The project is known as SESAME, an acronym for Synchrotron-light for Experimental Science and Applications in the Middle East, and it is constructing the Middle East's first major international research center as a cooperative venture by the scientists and governments of the region. It is also establishing the largest and most sophisticated particle accelerator in the Middle East. Israel is a member nation, as are Bahrain, Egypt, Iran, Jordan, Pakistan, the Palestinian Authority and Turkey.

"A basic principle of progressive budgeting has been established," said Israel's representative on the advisory council, Eyal Epstein, who works in the Finance Ministry's budgets department. He said the extent of Israel's financial participation in the project has yet to be determined. However, Israeli officials involved in the project said the yearly SESAME budget will not include more than a few hundred thousand shekels.

The advisory council will make its recommendations to SESAME's executive board at the end of December. Hebrew University of Jerusalem professors Eliezer Rabinovitch and Moshe Pasternak will represent Israel at the meeting.

SESAME has classified Israel, Iran, Pakistan and Turkey as the economically strong countries involved in the project.

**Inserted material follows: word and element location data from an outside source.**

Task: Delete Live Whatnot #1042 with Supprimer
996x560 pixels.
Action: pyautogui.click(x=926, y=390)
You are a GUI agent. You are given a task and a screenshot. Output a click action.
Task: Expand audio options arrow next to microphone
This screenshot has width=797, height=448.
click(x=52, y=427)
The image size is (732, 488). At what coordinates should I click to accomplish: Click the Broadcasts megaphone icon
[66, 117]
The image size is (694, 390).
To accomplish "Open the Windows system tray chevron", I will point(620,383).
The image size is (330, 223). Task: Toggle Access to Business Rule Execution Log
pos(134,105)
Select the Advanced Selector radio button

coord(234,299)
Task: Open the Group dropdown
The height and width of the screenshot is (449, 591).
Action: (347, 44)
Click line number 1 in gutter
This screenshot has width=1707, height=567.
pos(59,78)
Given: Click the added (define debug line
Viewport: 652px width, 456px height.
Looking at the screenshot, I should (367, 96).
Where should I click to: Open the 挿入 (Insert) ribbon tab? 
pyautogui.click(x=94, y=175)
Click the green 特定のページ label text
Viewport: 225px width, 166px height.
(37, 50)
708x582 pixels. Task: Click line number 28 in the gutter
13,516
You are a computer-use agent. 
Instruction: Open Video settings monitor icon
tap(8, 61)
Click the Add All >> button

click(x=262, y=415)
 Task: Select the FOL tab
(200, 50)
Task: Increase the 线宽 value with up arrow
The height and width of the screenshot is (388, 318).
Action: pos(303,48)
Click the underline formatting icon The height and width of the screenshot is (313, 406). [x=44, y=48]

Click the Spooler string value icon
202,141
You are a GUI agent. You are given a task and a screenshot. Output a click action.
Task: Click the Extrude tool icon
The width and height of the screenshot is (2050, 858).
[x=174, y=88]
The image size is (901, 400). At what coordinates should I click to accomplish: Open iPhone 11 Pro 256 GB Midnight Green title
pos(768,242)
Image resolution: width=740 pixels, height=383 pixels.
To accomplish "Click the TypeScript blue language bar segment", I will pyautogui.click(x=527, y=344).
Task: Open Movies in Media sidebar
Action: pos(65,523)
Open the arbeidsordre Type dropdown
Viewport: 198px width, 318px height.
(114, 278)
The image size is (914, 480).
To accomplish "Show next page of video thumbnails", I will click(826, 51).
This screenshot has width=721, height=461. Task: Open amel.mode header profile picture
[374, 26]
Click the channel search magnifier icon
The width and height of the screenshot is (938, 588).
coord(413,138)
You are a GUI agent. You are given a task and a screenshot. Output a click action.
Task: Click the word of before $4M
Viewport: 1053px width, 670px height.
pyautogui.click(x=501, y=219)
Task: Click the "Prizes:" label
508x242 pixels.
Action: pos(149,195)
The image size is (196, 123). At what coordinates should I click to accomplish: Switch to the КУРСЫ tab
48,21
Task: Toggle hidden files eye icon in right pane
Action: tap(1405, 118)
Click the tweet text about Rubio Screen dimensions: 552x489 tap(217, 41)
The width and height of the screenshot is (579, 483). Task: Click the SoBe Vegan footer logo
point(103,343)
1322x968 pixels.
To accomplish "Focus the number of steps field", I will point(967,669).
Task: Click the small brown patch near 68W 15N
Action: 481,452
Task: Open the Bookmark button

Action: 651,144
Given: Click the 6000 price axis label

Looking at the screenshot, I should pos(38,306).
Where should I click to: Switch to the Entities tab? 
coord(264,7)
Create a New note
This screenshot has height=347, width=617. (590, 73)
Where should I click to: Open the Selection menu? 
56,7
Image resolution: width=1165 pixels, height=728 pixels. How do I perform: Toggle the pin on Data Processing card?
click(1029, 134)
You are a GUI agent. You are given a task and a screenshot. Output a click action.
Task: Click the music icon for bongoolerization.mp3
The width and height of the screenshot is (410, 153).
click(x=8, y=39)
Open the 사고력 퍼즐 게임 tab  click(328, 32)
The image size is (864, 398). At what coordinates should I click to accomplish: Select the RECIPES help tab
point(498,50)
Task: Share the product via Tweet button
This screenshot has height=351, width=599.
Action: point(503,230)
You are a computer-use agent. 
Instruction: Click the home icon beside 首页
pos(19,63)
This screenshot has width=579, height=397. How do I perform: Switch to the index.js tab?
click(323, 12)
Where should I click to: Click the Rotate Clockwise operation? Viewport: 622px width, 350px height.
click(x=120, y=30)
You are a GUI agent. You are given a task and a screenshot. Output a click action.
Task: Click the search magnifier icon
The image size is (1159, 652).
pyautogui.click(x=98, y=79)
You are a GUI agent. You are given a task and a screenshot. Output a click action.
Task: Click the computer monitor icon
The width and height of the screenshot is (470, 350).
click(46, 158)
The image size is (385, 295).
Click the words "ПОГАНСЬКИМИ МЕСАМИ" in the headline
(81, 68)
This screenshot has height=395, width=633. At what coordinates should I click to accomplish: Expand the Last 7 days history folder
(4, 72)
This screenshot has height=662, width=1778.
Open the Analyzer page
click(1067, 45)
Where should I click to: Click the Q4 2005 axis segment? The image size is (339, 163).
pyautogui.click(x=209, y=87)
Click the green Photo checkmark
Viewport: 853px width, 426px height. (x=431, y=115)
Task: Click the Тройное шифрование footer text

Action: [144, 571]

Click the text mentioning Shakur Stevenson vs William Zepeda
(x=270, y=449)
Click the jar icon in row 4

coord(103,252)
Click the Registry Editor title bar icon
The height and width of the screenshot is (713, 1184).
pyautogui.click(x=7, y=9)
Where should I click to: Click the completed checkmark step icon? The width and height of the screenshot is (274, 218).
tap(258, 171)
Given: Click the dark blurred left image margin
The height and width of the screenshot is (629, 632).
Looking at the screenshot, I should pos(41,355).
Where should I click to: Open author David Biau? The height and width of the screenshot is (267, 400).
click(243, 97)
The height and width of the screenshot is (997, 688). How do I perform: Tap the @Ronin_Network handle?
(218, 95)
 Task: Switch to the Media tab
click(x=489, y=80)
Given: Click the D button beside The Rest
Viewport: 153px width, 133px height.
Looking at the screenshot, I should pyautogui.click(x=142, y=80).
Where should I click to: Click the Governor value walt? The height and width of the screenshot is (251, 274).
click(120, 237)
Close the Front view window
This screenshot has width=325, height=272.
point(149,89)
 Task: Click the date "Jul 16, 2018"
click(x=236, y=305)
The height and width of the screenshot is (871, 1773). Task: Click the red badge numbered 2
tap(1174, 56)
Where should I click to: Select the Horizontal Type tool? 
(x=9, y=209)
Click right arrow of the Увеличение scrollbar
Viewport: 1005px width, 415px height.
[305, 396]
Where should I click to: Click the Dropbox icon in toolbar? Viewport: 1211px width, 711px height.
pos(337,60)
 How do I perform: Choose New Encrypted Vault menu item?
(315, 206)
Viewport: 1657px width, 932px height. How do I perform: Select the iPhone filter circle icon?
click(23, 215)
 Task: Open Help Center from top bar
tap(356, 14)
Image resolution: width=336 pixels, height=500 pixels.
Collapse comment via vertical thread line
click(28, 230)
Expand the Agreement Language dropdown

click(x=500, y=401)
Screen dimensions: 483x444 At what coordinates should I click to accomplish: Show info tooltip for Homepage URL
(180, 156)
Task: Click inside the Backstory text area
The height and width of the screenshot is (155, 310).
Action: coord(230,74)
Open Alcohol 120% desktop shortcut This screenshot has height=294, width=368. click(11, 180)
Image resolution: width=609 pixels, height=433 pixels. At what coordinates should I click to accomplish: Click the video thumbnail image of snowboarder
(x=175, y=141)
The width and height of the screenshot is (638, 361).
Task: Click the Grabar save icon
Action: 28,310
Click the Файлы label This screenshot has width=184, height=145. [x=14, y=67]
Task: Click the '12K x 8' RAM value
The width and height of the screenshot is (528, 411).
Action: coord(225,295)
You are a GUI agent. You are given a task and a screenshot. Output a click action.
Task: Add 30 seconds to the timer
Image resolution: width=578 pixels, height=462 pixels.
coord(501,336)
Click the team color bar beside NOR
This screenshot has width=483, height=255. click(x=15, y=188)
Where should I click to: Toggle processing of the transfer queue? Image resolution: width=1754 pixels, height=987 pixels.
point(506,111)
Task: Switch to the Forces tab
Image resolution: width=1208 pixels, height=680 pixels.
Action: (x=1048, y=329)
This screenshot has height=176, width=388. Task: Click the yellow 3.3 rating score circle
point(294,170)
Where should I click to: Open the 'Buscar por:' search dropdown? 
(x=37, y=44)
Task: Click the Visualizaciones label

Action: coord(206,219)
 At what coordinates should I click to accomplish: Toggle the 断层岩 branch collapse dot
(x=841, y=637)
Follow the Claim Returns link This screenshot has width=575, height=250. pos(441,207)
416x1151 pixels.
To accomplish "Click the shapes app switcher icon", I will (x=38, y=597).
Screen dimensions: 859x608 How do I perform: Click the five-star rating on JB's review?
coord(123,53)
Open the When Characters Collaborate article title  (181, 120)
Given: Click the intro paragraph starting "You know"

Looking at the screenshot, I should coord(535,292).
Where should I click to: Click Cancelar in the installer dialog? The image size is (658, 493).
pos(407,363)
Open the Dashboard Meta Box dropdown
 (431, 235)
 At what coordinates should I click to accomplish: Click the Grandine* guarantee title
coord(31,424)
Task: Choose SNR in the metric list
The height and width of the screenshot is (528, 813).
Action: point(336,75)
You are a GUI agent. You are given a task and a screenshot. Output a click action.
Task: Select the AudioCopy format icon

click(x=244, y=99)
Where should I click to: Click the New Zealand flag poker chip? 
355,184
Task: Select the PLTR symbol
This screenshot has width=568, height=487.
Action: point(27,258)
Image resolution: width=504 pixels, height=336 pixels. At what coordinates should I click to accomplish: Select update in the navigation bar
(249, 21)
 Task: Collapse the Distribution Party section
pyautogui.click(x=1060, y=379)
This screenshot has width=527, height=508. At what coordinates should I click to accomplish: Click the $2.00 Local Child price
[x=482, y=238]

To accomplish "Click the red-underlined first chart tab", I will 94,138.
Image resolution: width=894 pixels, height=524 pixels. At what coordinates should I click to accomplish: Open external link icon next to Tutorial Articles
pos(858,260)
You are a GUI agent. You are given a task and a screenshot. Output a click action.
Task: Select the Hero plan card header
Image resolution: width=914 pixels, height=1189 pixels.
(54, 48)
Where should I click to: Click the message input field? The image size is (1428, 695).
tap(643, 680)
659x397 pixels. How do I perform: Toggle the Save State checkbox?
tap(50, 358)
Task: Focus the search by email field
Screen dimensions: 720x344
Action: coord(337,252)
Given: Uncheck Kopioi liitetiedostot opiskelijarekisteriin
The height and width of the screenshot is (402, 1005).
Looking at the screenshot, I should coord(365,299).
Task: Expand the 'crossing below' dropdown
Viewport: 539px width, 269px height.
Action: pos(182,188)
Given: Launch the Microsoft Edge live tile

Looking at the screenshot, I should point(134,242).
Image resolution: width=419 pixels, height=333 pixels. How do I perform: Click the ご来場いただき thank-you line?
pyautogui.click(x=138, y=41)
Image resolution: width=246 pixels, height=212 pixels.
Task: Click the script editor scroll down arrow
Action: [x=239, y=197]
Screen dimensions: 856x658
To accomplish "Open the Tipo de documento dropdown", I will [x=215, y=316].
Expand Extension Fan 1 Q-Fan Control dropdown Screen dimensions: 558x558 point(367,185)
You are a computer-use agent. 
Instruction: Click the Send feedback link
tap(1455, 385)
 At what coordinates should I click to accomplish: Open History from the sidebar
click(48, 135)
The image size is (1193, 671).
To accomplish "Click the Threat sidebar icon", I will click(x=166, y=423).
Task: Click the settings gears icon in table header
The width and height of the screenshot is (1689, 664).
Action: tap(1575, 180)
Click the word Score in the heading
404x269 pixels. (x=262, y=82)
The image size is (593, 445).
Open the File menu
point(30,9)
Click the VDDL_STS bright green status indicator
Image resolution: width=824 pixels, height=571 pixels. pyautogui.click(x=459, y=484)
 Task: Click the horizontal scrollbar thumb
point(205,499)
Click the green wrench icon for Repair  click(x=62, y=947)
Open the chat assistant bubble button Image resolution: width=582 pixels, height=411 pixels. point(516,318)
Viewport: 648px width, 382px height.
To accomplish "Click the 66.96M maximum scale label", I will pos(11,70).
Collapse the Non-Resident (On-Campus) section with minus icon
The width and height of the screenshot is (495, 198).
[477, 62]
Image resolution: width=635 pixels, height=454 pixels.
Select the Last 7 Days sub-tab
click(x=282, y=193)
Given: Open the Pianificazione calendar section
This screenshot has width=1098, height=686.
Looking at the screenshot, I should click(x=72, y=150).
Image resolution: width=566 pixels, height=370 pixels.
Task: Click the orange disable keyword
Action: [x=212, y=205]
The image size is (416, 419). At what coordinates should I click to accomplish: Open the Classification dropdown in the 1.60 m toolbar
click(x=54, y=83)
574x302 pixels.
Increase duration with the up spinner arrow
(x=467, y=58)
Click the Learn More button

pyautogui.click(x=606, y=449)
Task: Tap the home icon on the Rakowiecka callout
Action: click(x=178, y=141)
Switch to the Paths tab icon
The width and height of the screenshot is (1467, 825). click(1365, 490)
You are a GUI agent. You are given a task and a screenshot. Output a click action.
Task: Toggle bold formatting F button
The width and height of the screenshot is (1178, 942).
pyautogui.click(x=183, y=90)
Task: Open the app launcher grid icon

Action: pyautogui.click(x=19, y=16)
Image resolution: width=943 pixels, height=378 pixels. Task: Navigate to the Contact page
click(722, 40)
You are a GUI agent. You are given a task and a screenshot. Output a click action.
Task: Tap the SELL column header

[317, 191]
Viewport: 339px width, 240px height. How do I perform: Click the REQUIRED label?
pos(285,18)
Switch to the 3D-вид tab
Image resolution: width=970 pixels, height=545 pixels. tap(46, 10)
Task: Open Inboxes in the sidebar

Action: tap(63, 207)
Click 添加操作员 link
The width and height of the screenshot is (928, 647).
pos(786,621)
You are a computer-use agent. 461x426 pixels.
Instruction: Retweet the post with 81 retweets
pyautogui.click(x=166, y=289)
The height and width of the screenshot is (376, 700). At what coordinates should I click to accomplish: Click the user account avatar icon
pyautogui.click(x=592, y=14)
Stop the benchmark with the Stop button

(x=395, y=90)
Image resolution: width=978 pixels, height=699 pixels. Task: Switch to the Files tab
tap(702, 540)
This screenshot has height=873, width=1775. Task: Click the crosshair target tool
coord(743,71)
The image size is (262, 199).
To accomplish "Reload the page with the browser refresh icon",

The Finance Ministry has already allocated some $200,000 for the project, which it approved in 2003.

Other countries, including Morocco, Libya, Iraq and Cyprus would like to participate in the SESAME project. At least some are expected to join it next year.

The SESAME project is being developed under the umbrella of UNESCO (United Nations Educational, Scientific and Cultural Organization). The project is located in Allaan, Jordan, (30 kilometers from Amman). The building to house the facility is set to be completed in 2006, while the entire project is expected to be completed in 2009.

SESAME's particle accelerator produces synchrotron, or electromagnetic, radiation that typically includes high-intensity X-rays. The radiation is used for research in many fields, including structural molecular biology, molecular environmental science, surface and interface science, archaeological microanalysis and clinical medical applications. The project aims to serve as a propeller for the scientific, technical and economic development of the region and to strengthen collaboration in science.